▶ _Required action_:
Please find the lines in the following records that hold "will", and copy them.

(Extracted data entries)
####################

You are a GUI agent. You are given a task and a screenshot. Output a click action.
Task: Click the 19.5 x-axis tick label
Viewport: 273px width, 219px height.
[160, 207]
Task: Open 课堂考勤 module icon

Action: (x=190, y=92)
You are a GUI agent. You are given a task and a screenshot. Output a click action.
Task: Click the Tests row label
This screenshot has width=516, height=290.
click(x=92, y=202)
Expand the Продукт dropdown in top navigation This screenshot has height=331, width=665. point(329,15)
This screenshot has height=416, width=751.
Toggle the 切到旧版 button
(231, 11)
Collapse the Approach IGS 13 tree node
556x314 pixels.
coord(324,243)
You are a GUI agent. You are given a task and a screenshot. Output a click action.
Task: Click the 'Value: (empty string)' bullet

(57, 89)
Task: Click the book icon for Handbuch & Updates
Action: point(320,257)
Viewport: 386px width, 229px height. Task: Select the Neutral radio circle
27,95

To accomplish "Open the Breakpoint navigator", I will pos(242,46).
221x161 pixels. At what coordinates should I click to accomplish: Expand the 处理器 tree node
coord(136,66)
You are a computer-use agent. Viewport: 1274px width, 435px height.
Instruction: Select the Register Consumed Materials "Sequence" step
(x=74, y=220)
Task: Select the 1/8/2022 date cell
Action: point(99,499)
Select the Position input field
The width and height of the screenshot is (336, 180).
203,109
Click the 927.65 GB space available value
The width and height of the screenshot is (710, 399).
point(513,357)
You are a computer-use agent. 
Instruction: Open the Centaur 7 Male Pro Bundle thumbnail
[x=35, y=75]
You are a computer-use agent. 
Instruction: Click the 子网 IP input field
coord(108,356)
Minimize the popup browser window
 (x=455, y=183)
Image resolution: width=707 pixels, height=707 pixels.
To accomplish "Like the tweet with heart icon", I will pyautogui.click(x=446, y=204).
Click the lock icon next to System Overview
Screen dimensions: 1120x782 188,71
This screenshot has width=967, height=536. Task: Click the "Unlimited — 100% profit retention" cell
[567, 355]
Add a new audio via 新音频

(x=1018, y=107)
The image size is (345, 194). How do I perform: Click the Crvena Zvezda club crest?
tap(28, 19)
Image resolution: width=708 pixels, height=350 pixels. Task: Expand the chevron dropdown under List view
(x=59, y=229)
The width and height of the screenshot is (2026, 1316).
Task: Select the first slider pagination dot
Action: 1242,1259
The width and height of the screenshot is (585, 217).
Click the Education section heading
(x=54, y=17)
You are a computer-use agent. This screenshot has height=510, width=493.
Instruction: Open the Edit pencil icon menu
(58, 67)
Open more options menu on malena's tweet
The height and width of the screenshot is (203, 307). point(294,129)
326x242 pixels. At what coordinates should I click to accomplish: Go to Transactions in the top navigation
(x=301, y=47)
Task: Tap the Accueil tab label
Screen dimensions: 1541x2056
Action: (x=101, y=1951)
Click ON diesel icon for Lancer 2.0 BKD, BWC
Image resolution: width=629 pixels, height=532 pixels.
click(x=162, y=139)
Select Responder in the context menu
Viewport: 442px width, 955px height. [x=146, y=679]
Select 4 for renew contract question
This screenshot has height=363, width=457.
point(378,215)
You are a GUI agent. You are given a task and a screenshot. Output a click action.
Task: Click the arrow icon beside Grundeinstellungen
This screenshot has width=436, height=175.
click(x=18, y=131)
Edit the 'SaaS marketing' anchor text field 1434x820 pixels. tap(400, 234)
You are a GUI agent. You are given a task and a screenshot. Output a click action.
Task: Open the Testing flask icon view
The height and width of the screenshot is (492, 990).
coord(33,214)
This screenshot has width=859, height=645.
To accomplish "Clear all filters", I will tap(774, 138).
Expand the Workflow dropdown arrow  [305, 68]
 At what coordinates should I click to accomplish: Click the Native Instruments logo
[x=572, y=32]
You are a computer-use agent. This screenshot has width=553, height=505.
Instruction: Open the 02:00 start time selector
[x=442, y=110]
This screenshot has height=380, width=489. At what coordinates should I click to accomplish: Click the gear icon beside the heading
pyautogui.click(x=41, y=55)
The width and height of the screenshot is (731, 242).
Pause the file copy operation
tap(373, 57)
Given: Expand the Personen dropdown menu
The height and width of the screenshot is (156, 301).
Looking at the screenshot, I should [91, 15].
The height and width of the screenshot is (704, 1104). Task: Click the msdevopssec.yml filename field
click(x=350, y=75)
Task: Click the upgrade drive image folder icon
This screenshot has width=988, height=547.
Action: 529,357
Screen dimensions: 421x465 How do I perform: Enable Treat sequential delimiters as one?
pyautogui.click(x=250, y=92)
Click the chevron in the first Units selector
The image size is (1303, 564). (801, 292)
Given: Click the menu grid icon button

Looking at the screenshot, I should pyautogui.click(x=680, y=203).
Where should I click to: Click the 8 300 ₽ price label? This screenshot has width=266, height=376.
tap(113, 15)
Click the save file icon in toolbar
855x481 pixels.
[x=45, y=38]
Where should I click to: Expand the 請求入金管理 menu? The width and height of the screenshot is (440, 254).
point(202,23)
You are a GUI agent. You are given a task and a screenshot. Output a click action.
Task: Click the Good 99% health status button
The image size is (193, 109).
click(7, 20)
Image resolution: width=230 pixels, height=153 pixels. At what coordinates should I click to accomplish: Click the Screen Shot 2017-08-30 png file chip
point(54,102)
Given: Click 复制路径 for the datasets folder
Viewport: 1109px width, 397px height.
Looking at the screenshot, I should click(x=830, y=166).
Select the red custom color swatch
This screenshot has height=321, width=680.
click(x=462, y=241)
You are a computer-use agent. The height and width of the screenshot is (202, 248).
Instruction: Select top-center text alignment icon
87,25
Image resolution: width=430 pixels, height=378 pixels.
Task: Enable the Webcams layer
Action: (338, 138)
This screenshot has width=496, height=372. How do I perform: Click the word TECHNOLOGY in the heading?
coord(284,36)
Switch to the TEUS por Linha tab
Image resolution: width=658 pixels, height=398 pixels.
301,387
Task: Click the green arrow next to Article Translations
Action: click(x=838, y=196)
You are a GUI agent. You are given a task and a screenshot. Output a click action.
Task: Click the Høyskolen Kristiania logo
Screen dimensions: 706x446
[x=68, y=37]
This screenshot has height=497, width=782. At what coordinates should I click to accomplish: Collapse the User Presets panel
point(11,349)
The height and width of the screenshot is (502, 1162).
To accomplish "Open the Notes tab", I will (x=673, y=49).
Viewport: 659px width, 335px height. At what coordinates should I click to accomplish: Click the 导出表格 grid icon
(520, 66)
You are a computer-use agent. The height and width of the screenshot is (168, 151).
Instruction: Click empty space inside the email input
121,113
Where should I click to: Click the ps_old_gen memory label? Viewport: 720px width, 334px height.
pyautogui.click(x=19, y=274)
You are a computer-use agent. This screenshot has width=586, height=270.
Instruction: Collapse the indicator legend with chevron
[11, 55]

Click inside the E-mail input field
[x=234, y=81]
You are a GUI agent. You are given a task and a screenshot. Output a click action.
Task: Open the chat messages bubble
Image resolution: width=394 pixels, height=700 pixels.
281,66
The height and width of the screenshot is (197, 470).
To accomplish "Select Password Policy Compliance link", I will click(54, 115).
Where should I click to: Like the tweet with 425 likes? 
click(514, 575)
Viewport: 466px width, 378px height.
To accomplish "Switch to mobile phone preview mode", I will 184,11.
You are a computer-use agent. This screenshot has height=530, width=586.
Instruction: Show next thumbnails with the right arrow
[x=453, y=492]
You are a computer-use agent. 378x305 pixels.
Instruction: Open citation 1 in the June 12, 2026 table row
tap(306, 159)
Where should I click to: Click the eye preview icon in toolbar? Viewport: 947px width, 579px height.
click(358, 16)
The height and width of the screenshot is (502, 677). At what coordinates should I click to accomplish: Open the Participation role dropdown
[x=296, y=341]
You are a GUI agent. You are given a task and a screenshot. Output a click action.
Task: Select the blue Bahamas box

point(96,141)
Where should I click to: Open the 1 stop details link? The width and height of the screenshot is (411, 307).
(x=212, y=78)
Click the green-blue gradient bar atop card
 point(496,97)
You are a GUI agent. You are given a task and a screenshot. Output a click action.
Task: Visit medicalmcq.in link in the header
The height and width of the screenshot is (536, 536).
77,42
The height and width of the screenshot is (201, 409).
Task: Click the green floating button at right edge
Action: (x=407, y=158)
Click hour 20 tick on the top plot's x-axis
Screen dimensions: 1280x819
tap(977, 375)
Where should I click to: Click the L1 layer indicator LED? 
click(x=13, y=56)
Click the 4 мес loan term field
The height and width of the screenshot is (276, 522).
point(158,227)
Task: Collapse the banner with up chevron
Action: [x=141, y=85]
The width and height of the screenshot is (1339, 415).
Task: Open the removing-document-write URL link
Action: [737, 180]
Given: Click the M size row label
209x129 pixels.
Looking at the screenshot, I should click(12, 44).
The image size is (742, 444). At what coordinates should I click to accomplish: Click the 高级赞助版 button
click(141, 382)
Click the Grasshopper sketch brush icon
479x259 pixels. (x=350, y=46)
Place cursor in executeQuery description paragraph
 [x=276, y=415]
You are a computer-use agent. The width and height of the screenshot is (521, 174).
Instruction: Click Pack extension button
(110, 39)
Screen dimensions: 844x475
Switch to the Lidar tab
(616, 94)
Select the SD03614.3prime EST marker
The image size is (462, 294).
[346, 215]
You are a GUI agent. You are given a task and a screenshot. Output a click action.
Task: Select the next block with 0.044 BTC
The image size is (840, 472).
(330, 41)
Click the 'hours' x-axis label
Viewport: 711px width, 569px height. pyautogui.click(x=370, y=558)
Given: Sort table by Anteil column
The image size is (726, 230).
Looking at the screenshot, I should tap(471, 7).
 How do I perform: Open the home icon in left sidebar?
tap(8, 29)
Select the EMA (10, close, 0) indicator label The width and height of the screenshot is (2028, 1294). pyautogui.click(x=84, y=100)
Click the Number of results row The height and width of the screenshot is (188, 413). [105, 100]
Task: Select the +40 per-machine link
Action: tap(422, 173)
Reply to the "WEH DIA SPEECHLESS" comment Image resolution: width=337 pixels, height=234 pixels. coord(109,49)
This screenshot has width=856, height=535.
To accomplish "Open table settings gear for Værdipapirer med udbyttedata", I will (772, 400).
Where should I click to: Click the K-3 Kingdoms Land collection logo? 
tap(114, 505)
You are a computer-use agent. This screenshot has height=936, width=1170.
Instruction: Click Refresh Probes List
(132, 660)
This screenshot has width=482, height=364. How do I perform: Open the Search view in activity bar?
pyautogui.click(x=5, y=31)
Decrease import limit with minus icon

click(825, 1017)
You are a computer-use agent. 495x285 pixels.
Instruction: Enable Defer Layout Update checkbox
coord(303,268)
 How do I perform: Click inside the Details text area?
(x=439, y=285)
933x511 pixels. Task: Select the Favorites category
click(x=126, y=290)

####################

▶ _Answer box_:
To accomplish "Open the Breakpoint navigator", I will pos(242,46).
To accomplish "Like the tweet with heart icon", I will pyautogui.click(x=446, y=204).
To accomplish "Clear all filters", I will tap(774, 138).
To accomplish "Open the Notes tab", I will (x=673, y=49).
To accomplish "Select Password Policy Compliance link", I will click(54, 115).
To accomplish "Switch to mobile phone preview mode", I will 184,11.
To accomplish "Open table settings gear for Værdipapirer med udbyttedata", I will (772, 400).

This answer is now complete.